Portland public schools is considering combining golf, swimming and indoor track teams at Deering and Portland high schools next year.

The move follows declines in both high school enrollment and participation in those sports and comes as cooperative sports teams, comprised of students from multiple schools or districts, are becoming more common statewide.

“This is a strategy to continue to maintain programs when participation has kind of fallen to a level where (schools) may not be able to maintain a program on their own,” said Portland Public Schools Assistant Superintendent Aaron Townsend. “The goal of co-ops is to continue to maximize opportunities for kids to participate.”

The city school board is expected to take up the proposal as a discussion item Tuesday, and also to discuss coming up with a process for approving future cooperative athletic teams.

The percentage of cooperative teams statewide varies by sport. Almost 50 percent of the teams in some sports, such as hockey, are cooperative teams, according to Mike Burnham, executive director of the interscholastic division of the Maine Principals’ Association, which promotes and administers interscholastic activities, including sports.

“I think the number of cooperative teams over the last 10 years has increased dramatically,” Burnham said. “In some cases it may be because of declining enrollments and fewer athletes and participants. In other cases, it’s there to give opportunities for kids that wouldn’t otherwise have that opportunity.”

John LaFond, golf coach at Portland High School, said he is happy the board is considering the move.

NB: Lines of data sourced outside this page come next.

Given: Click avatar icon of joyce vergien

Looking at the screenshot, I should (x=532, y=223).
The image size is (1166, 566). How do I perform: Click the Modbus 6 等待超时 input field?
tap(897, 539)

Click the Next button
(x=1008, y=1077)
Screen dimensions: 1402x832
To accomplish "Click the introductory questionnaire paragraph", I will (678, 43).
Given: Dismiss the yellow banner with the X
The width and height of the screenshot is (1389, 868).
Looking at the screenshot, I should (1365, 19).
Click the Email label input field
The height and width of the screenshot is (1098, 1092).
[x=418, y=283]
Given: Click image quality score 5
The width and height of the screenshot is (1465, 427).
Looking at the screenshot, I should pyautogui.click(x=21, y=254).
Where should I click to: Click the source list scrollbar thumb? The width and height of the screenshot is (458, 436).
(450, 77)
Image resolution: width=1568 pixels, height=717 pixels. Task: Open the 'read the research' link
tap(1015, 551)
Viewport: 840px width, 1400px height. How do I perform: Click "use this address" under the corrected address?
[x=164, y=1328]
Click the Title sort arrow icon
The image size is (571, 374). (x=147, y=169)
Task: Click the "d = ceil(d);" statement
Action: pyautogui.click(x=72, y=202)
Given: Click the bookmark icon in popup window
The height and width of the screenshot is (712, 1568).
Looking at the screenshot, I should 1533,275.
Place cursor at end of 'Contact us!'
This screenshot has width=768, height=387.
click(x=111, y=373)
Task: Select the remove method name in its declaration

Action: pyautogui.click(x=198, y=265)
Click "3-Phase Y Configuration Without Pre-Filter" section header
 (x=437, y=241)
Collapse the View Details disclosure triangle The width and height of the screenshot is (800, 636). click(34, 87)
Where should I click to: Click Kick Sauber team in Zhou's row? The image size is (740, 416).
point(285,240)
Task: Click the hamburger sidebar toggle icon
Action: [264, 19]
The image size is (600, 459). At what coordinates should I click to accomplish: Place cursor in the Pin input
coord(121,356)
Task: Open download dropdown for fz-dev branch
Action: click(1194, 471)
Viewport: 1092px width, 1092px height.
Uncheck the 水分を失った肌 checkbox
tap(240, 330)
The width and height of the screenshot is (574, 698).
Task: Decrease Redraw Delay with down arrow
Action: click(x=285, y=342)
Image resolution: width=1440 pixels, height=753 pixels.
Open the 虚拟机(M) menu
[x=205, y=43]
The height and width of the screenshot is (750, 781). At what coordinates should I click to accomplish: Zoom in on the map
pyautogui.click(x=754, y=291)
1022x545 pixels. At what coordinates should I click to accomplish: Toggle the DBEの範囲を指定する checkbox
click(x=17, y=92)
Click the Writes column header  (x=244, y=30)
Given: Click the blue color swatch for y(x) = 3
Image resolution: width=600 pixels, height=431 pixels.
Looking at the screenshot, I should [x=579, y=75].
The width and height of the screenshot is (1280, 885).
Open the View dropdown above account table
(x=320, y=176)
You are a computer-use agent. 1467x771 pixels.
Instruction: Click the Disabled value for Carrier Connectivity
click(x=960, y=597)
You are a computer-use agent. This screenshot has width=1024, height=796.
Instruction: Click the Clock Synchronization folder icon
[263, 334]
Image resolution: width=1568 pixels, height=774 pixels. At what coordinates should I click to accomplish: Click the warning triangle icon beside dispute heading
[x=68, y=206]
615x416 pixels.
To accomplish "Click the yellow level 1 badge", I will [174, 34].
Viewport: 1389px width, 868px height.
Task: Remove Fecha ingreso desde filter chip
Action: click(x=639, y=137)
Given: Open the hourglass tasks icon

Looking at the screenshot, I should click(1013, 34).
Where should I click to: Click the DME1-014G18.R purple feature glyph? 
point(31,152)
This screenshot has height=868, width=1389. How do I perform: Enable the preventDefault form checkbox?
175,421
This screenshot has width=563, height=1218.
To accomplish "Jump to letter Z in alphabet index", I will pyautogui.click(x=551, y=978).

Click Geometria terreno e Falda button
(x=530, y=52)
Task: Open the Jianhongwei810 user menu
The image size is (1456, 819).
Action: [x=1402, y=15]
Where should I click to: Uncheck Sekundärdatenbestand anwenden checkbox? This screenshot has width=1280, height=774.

Deering High School had too few interested students to form a golf team last year – a team representing both schools would give more students the chance to compete, he said.

“I’m really excited about it,” LaFond said. “I think it will be a really positive thing for the kids in the community and for golf in the community because the future of golf in the city of Portland is in the junior players coming up through the ranks.”

Combining swimming, golf and indoor track teams at Portland and Deering high schools would create a total savings of around $43,000 a year, although saving money is not the motivating factor behind the proposal, Townsend said.

High school enrollment in Portland schools is currently around 2,050 students, down from 2,239 in 2010, according to materials to be presented to the board Tuesday. Twenty-nine percent of students participate in fall sports; 23 percent in winter sports and 21 percent in spring sports.

The board is also expected to discuss Tuesday night whether spring sports coaches will be paid stipends given their seasons were canceled, and a proposal in the 2020-2021 budget that calls for a two percent, or $40,000, reduction across the district’s athletics and co-curricular budget.